Apr 10, 2019
"Mom and Dad are kissing?! Ew, gross!" Learn how modeling healthy relationships can actually help protect your kids from pornography.
The other day I was kissing my husband and my son came around the corner and said “Ewwww! Mom! That’s gross!” and hid his face. But it’s actually a good thing for our kids to see us being affectionate! Our kids might throw a fuss. But they also do that when we ask them to eat their vegetables!
Today we’ll be be talking about the contrast between healthy relationships and pornography--and teaching our kids to recognize the difference.
Three reasons to model healthy relationships in our home are:
I. “SMOOCHING” TEACHES KIDS ABOUT HEALTHY SEXUALITY
-The saying ”Do as I say, not as I do” is a farce! Kids learn by example.
-Laura Brotherson, Licensed Marriage & Family Therapist, Certified Sex Therapist, says: ”While kids may sometimes act “grossed out” by the love and affection you have for each other it actually creates a safe and secure environment for your children to know that their [parents] love each other… Children also develop a healthier sense of their own sexuality when they see love and appropriate affection displayed in the home.”
(On her website, StrengtheningMarriage.com, they actually had a “Gross Out Your Kids” Photo Contest. Pretty cute!)
-It’s also more than just embarrassing your kids. Love (and sex) in their healthy pure form are about safety, security, bonding with another human being that you know will always be there.
-Try to stay engaged with your kids on this topic in their sphere too. Be interested in their relationships and the relationships their friends are having at school. Know what’s going on.
[Wondering how to talk about healthy intimacy with your kids? Check out the books, 30 Days of Sex Talks for Ages 3 to 7; 30 Days of Sex Talks for Ages 8 to 11; and 30 Days of Sex Talks for Ages 12+ from Educate and Empower Kids.*]
II. “SMOOCHING” TEACHES KIDS TO REJECT PORNOGRAPHY
-If we don’t give our kids sex ed, they are going to get it elsewhere--everywhere!

- [Records shown]

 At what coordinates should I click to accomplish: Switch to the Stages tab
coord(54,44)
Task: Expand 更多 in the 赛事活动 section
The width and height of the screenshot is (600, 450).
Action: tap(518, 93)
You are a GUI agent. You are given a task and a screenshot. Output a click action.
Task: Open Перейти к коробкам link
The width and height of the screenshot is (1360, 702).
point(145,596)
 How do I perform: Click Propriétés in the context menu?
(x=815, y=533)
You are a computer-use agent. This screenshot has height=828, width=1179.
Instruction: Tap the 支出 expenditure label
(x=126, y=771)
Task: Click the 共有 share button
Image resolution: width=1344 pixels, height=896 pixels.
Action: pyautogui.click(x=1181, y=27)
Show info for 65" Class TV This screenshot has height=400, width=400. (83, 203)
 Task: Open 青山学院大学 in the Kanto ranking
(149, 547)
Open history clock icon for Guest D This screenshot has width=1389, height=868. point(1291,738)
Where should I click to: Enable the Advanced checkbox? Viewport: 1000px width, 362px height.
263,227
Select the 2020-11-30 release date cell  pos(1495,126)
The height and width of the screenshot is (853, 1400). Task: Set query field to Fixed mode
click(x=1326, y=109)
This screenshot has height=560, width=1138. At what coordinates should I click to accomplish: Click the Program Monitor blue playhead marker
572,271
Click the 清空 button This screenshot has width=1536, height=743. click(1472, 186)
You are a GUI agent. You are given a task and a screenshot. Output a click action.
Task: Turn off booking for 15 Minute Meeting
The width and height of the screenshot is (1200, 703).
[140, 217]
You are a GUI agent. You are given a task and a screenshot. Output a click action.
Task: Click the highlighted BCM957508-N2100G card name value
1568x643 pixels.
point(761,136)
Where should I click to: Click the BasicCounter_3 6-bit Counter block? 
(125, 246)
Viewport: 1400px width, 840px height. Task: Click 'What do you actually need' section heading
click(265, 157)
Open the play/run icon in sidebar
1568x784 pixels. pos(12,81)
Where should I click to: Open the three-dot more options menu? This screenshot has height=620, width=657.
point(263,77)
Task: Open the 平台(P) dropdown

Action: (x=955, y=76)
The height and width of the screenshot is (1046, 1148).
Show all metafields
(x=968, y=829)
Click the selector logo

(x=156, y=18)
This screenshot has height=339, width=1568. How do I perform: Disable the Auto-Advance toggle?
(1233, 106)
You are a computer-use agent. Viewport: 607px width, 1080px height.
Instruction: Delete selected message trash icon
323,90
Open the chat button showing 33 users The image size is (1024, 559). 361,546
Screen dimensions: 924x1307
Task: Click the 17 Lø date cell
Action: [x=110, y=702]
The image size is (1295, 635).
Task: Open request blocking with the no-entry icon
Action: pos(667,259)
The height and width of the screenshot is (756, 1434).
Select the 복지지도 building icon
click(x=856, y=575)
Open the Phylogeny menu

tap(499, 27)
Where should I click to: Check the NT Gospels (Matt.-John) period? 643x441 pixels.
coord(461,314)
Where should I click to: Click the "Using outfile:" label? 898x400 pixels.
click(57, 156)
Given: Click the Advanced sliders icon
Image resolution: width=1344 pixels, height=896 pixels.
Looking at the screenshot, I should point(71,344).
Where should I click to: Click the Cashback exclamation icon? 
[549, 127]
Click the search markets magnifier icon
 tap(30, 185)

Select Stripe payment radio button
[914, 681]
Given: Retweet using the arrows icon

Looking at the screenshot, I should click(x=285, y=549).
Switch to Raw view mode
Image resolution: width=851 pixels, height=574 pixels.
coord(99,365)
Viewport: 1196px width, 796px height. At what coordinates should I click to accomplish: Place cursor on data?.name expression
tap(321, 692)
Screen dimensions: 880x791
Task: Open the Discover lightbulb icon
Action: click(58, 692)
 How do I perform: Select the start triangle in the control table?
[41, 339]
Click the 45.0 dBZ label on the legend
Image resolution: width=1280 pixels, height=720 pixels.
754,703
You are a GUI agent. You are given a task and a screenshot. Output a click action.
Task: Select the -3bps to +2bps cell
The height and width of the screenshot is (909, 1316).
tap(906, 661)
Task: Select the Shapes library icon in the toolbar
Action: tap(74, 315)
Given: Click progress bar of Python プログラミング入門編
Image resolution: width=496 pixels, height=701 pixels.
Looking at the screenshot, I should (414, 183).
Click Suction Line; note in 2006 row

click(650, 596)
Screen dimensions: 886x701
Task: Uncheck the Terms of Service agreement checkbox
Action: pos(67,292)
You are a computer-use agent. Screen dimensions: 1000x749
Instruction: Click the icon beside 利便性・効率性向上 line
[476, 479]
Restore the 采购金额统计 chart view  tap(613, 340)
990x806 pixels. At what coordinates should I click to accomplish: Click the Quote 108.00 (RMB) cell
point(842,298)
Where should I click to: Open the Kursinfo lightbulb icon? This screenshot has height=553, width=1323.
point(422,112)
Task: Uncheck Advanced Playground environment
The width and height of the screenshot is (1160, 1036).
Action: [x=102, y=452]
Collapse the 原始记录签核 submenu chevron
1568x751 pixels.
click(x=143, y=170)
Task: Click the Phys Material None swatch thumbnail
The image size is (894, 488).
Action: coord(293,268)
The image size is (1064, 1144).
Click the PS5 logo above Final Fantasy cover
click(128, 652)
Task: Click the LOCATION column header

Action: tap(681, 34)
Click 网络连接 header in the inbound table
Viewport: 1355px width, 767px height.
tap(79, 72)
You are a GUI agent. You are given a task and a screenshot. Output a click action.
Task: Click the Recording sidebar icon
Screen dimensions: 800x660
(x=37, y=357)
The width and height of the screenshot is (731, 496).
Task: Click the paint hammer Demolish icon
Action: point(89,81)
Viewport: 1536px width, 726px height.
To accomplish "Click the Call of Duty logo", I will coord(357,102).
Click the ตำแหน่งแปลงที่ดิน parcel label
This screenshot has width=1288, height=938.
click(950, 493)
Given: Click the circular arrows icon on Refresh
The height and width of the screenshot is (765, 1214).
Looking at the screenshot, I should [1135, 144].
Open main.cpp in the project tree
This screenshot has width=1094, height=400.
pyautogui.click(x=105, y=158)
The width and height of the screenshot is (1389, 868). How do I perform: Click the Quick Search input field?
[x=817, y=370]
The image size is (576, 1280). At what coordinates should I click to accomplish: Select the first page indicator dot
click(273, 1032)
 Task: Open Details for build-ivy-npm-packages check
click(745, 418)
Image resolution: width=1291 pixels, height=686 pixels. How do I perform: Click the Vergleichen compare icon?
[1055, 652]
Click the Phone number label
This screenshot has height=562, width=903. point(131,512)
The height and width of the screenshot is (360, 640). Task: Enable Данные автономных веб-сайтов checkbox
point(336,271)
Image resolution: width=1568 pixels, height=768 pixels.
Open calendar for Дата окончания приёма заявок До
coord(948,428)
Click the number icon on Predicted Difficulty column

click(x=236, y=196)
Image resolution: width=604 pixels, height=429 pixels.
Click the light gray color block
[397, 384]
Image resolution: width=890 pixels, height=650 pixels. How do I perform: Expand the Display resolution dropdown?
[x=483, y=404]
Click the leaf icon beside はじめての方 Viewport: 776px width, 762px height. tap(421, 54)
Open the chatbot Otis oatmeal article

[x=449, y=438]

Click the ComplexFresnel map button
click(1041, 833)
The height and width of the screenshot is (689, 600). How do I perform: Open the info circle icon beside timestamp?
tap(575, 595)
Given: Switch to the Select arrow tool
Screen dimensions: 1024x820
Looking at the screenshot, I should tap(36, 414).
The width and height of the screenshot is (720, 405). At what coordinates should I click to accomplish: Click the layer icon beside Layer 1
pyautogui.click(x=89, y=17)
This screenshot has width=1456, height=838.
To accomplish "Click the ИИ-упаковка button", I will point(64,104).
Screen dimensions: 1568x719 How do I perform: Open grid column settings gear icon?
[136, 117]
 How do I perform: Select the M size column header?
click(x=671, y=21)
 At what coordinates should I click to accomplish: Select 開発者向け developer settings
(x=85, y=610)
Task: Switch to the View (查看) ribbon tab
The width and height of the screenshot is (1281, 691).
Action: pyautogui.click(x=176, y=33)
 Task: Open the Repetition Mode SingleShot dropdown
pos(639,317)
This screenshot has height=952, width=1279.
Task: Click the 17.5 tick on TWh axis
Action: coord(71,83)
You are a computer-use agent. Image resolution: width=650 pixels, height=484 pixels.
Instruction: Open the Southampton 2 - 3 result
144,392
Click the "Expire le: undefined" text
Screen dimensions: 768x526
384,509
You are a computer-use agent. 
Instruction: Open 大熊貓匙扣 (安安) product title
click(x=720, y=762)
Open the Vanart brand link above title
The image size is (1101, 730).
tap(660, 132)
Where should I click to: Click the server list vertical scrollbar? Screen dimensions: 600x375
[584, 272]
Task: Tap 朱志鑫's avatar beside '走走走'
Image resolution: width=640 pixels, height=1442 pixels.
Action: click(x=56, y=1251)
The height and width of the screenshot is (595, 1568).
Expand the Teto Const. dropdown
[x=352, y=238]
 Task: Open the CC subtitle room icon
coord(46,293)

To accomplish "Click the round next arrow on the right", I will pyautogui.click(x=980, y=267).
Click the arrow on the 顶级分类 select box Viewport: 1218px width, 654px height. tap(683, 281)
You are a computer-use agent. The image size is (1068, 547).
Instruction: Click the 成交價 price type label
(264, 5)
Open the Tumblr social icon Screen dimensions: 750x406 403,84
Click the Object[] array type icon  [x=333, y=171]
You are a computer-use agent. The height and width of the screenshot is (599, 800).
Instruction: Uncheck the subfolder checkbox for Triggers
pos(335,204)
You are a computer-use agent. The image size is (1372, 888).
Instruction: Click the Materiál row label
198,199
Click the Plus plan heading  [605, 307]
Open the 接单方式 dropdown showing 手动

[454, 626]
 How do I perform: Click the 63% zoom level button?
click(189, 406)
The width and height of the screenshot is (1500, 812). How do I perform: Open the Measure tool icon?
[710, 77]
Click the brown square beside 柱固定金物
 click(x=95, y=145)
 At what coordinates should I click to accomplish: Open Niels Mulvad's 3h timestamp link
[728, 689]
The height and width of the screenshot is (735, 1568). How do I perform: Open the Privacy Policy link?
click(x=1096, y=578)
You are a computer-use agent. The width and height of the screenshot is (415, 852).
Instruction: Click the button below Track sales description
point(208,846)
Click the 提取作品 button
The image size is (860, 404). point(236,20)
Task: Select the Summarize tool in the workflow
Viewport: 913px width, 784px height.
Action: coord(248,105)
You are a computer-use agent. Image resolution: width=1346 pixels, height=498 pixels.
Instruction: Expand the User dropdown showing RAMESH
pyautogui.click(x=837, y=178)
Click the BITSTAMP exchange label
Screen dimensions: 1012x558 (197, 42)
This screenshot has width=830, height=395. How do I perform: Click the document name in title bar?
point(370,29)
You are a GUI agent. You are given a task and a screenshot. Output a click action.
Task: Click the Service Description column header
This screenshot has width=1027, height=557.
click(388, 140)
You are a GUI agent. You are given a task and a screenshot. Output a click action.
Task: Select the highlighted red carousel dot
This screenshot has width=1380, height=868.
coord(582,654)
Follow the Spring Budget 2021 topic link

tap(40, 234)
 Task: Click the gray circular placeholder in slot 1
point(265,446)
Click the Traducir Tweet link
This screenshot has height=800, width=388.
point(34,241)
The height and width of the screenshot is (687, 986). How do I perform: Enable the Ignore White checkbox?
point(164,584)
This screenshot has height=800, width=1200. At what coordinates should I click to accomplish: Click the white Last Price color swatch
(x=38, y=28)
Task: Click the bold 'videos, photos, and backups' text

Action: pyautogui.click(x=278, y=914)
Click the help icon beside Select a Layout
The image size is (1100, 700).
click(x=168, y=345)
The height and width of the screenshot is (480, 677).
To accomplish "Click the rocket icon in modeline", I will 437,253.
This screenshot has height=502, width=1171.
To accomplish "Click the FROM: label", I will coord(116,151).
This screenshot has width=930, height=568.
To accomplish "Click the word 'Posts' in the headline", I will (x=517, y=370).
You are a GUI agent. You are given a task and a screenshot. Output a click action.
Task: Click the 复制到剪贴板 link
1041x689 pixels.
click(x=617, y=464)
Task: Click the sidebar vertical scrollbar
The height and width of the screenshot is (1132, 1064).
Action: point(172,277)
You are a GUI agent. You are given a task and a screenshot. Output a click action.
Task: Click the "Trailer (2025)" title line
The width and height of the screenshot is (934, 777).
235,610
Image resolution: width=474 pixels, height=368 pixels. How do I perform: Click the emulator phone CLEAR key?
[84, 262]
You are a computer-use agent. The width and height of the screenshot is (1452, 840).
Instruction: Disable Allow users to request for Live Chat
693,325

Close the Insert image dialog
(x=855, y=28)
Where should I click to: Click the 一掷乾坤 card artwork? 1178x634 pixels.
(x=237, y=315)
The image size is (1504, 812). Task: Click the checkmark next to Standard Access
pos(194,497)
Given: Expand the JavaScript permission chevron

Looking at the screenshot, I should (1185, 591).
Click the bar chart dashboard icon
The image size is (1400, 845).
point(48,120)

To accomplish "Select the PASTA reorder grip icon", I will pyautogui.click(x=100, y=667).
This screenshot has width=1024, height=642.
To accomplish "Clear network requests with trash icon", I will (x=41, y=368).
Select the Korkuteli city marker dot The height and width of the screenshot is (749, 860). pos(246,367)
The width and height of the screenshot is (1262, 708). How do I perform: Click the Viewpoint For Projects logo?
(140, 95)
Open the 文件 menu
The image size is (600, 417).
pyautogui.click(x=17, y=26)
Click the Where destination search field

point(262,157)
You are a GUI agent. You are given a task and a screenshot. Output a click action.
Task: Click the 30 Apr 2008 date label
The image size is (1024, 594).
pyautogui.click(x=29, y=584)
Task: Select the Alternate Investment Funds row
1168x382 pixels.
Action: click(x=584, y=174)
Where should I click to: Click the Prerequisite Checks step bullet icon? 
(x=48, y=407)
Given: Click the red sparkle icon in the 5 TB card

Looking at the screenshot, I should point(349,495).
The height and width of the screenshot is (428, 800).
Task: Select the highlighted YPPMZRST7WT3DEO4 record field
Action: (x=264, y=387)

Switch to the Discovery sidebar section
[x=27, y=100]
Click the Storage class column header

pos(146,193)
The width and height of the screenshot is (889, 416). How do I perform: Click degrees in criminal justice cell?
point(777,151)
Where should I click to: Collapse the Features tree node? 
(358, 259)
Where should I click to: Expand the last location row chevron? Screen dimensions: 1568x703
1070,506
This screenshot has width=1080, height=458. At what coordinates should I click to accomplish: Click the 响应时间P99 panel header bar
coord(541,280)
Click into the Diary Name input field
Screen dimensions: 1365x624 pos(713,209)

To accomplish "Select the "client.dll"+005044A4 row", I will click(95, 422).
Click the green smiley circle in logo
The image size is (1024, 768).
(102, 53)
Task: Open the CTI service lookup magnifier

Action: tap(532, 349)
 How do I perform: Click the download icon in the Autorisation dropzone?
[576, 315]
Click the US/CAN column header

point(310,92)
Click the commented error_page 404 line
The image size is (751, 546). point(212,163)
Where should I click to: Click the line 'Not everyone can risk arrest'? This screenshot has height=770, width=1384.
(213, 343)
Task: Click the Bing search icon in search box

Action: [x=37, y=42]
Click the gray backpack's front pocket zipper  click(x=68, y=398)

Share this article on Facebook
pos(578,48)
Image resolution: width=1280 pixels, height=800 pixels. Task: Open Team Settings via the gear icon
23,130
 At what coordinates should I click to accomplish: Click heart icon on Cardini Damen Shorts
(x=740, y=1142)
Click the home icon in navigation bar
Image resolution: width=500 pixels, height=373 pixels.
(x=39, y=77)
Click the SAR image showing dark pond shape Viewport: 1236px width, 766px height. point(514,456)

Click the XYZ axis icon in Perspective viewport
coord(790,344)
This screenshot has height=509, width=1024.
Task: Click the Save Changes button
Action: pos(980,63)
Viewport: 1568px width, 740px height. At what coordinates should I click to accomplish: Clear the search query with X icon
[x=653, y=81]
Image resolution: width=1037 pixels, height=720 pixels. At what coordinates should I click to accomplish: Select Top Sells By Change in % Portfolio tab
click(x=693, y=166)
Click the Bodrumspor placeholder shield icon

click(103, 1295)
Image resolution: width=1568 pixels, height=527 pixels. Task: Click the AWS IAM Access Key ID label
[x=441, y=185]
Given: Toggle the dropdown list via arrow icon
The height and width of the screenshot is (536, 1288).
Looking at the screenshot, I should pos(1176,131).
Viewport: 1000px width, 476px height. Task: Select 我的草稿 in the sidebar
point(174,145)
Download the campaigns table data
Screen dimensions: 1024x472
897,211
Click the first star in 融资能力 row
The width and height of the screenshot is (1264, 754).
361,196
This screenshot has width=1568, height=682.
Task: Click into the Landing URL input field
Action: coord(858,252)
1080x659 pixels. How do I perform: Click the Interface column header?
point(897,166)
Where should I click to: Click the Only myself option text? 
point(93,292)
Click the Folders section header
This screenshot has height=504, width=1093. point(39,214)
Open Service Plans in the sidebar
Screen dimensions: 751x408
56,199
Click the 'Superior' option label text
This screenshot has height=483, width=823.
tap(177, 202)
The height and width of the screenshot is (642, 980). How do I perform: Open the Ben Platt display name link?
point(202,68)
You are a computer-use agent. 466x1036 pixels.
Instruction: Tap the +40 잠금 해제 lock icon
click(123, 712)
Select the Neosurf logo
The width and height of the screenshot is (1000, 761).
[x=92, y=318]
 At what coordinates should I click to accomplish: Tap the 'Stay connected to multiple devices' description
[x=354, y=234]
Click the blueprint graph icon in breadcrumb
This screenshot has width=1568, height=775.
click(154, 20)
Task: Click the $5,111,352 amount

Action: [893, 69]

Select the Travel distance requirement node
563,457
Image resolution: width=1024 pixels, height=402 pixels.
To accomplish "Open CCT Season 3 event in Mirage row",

- [Exercise goal]
According to the post on modeling healthy relationships, what kind of contest did StrengtheningMarriage.com hold? The items come from a different source than the post on modeling healthy relationships.

- [Answer box]
A "Gross Out Your Kids" Photo Contest.